ERBRECHT ![]()
Wenn zwischen der Schenkung und dem Erbfall weniger als 10 Jahre vergangen sind, wird so getan, als sei der geschenkte Gegenstand noch im Nachlassvermögen vorhanden. Dann besteht ein Pflichtteilsanspruch an dem damals verschenkten Gegenstand.
Zu unterscheiden ist die Schenkung von Grundbesitz und sonstige Schenkungen. Bei der Übertragung von Grundbesitz gelten Besonderheiten. Bei der Übertragung von Grundbesitz beginnt die 10-Jahresfrist nur unter bestimmten Umständen zu laufen. Wird z.B. ein Nießbrauchsrecht für den Veräußerer bestellt, gilt der Grundbesitz nicht als übertragen, da der Veräußerer sich noch Rechte vorbehalten hat. Dann bestehen in jedem Fall Pflichtteilsergänzungsansprüche bei der Pflichtteilsberechtigten.

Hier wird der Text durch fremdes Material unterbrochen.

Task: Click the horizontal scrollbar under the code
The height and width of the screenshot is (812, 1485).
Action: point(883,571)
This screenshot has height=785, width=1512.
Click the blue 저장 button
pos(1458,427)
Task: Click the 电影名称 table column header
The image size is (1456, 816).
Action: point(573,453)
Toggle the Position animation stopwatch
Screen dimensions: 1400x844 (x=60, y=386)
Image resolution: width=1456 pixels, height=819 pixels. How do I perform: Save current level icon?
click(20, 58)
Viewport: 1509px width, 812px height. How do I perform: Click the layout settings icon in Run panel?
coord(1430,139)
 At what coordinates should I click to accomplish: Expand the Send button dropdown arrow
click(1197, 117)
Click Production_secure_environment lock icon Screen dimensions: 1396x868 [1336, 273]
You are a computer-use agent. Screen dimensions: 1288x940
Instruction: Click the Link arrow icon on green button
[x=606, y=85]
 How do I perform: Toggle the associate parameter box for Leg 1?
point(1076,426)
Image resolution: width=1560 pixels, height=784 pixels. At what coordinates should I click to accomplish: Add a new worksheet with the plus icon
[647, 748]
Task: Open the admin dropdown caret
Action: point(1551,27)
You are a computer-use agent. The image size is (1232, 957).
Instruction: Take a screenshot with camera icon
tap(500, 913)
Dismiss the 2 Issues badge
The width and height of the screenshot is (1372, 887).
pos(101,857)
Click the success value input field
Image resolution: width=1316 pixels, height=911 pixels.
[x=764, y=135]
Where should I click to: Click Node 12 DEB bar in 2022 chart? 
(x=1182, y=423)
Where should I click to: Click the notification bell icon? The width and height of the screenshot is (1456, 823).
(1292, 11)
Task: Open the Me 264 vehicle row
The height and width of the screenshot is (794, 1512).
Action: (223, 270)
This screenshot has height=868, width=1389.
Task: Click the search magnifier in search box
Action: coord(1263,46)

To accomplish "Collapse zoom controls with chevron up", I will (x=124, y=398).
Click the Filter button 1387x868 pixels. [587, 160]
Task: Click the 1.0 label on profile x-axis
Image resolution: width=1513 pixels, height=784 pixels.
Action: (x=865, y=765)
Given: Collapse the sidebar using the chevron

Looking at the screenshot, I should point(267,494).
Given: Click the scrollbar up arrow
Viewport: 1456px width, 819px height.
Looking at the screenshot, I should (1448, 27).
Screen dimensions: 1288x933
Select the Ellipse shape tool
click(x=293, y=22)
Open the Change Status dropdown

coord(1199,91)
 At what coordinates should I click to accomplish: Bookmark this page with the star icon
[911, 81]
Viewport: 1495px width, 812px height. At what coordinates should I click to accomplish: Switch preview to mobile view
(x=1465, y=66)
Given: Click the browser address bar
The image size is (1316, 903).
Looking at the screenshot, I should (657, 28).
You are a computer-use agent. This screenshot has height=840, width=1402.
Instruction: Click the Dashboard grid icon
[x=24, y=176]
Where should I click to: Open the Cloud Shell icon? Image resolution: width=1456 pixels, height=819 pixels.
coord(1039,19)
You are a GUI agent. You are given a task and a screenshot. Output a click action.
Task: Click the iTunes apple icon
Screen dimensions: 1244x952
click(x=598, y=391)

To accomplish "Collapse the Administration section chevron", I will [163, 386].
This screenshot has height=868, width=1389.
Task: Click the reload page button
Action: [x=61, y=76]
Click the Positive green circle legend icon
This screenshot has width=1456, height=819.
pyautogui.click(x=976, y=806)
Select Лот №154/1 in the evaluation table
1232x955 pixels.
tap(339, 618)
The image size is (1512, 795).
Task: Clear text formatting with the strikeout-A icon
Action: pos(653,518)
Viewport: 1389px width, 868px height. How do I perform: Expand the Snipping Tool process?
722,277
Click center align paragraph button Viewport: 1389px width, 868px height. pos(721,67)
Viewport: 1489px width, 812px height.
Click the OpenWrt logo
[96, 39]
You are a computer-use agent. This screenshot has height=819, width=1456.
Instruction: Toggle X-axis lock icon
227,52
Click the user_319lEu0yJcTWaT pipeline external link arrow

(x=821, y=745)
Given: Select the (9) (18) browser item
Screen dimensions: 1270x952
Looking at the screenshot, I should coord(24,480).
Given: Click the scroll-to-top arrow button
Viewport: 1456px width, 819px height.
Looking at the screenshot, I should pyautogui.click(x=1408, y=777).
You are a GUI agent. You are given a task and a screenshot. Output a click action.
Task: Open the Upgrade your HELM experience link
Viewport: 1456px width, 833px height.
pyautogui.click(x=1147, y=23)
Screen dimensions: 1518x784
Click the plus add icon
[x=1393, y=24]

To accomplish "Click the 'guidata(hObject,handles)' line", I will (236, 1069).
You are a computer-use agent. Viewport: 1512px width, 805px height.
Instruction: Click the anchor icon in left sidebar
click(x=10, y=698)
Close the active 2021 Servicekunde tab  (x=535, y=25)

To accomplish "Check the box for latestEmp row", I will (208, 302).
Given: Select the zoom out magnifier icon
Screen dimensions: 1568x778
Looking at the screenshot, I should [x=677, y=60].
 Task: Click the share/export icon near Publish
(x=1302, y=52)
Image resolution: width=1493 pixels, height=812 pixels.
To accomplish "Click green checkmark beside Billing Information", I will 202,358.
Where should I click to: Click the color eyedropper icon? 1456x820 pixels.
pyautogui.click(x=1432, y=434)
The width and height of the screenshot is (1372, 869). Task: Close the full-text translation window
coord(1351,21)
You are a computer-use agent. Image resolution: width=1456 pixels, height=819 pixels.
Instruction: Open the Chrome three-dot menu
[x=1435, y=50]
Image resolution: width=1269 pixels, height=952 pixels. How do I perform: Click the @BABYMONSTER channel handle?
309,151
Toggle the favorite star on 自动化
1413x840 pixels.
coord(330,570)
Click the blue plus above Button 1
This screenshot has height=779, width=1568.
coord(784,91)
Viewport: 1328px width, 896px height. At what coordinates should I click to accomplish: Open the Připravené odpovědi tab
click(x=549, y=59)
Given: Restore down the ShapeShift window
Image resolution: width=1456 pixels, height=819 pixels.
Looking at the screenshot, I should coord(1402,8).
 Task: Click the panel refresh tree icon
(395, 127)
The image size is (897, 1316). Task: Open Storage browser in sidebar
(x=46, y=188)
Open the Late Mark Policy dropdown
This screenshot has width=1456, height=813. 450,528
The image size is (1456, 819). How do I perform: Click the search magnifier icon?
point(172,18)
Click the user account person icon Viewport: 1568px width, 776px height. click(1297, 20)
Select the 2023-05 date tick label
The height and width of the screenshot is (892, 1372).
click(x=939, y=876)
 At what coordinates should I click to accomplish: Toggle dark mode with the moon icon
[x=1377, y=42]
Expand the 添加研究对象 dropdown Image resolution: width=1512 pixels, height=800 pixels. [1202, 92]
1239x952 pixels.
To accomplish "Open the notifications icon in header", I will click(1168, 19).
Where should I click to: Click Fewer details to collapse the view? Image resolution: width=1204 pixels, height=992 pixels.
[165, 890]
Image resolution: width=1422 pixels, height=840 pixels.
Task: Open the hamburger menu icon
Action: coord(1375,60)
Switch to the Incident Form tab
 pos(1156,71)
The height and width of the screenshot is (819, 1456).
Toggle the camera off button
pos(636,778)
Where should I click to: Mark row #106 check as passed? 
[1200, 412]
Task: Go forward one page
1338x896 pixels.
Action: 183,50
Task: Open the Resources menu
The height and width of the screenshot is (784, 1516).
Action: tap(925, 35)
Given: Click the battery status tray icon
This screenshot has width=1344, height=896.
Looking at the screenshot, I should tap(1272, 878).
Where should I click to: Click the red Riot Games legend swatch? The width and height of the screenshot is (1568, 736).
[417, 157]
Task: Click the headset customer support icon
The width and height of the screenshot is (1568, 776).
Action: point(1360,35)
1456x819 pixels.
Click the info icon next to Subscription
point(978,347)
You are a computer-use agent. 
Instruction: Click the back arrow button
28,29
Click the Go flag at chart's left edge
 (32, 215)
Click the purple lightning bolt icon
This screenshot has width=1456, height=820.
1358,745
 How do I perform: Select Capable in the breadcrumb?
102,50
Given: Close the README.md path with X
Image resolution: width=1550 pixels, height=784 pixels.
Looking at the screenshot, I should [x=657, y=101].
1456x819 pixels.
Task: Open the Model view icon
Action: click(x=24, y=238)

Fall: Herr Müller ist verstorben 1970 und hat die Ehefrau zur Alleinerbin eingesetzt. Der Nachlass bestand im Wesentlichen aus einem Mehrfamilienhaus. Im Jahr 1991 überträgt Frau Müller das Haus auf ihre Tochter Hanna. Die andere Tochter Marina erhält nichts. Im Jahr 2002 verstirbt Frau Müller. Die Tochter Marina, die 1991 übergangen wurde, kommt zu mir und fragt, ob sie Ansprüche geltend machen kann wegen der damaligen Schenkung. Grundsätzlich ist die 10-Jahresfrist verstrichen, so dass grade. keine Pflichtteilsergänzungsansprüche mehr bestehen. Frau Müller hatte sich aber 1991 bei der Übertragung den lebenslangen Nießbrauch am Haus vorbehalten. Die Schenkung aus 1991 gilt daher noch nicht als vollzogen. Die 10-Jahresfrist hat noch nicht einmal zu laufen begonnen. Es bestehen daher noch Pflichtteilsergänzungsansprüche der übergangenen Schwester Marina.